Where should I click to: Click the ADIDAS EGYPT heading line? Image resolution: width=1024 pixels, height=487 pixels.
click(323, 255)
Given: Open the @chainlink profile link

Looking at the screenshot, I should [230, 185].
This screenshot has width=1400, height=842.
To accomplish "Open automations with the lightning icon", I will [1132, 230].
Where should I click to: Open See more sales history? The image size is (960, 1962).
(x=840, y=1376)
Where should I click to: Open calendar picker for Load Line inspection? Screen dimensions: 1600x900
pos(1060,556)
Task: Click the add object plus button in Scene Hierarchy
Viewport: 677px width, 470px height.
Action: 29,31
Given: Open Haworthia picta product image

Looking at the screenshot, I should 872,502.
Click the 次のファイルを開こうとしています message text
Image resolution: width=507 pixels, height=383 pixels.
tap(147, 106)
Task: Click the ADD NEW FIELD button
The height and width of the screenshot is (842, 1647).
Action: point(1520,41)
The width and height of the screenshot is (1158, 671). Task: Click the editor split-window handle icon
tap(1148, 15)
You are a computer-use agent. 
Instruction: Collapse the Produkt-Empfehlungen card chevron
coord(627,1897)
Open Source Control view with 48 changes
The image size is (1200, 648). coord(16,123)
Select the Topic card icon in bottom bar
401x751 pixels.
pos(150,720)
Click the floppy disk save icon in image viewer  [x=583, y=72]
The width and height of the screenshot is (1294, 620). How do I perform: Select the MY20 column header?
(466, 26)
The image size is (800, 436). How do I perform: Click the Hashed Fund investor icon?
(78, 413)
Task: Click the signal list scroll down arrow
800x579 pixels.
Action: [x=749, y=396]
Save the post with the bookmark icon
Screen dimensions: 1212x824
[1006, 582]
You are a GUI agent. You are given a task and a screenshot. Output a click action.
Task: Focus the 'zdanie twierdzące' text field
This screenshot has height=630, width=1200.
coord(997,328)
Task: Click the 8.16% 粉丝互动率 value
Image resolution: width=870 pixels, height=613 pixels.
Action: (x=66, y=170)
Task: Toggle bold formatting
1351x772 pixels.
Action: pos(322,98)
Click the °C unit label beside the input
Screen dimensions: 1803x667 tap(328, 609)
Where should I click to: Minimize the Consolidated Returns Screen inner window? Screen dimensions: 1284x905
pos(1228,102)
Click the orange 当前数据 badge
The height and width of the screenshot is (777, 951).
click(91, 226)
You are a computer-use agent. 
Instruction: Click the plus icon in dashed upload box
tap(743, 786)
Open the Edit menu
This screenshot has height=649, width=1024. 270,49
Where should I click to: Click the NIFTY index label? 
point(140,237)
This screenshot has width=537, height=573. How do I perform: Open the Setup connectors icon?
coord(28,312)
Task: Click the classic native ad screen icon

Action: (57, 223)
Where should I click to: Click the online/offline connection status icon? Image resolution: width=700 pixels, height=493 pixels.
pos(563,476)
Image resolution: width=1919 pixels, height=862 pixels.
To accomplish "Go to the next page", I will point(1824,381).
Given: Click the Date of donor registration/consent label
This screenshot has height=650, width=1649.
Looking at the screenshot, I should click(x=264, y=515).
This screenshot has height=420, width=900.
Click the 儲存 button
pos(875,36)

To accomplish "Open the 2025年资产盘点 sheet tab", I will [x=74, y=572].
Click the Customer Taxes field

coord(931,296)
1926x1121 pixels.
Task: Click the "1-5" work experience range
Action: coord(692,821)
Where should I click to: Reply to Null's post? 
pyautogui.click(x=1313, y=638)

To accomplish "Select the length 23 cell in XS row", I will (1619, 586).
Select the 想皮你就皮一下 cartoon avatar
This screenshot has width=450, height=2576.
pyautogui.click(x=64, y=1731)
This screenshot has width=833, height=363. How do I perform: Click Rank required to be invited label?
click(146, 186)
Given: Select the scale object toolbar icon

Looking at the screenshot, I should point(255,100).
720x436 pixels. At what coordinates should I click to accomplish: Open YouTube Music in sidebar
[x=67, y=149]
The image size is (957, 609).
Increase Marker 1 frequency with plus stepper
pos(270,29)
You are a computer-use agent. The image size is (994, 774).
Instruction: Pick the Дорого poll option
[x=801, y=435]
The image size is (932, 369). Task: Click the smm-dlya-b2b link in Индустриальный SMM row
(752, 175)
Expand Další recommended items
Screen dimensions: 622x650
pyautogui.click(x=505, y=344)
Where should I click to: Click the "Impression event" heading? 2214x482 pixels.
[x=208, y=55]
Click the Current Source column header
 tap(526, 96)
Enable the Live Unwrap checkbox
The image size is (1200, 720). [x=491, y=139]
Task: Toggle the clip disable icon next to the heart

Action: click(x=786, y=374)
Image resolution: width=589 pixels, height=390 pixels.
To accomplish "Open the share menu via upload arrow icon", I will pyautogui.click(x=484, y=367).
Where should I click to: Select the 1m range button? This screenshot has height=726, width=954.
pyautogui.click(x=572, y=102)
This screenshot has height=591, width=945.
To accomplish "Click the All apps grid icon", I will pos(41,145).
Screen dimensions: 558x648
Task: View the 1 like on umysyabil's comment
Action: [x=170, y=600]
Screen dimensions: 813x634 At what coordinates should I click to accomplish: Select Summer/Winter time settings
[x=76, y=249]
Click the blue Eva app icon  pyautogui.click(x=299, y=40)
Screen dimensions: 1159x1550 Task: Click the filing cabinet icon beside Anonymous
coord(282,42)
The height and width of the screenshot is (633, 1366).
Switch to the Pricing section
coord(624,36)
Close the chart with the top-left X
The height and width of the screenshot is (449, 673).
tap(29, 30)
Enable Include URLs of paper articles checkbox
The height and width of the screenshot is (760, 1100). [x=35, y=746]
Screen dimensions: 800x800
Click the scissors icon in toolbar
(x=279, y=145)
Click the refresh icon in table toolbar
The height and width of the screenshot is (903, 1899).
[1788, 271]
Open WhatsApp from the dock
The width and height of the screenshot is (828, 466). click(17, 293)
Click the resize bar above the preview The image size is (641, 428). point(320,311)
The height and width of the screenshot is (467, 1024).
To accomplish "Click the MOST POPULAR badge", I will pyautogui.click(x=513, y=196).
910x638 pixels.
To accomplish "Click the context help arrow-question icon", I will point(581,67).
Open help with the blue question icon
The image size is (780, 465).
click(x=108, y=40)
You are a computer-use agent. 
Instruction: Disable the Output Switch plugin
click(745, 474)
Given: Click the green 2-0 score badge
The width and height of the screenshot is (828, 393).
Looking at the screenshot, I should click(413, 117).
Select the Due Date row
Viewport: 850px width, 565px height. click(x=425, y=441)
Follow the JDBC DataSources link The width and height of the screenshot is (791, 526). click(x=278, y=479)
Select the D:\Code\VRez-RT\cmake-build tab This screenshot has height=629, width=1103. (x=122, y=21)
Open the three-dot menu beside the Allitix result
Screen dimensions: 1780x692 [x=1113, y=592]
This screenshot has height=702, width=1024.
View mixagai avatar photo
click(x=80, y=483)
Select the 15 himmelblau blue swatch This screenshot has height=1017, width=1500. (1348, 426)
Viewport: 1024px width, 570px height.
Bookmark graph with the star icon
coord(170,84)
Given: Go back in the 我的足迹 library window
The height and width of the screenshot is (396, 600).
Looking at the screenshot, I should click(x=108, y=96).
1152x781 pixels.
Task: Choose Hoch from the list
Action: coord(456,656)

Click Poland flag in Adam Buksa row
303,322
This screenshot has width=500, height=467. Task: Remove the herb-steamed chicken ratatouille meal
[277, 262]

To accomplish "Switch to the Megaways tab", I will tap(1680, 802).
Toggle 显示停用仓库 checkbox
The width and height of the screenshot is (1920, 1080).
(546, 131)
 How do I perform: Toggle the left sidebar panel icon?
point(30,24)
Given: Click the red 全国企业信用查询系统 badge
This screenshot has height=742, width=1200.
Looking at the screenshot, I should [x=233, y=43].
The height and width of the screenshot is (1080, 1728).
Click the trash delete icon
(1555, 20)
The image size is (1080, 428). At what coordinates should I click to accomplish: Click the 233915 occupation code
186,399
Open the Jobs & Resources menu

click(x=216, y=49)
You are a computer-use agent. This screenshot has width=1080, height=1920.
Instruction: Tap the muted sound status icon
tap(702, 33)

- **Required work**
For this task, write out exactly the lines of the entries above, starting at the line with "800x579 pixels." and ending at the line with "Task: Toggle bold formatting", both included, and no others.

- **Completed exercise**
800x579 pixels.
Action: [x=749, y=396]
Save the post with the bookmark icon
Screen dimensions: 1212x824
[1006, 582]
You are a GUI agent. You are given a task and a screenshot. Output a click action.
Task: Focus the 'zdanie twierdzące' text field
This screenshot has height=630, width=1200.
coord(997,328)
Task: Click the 8.16% 粉丝互动率 value
Image resolution: width=870 pixels, height=613 pixels.
Action: (x=66, y=170)
Task: Toggle bold formatting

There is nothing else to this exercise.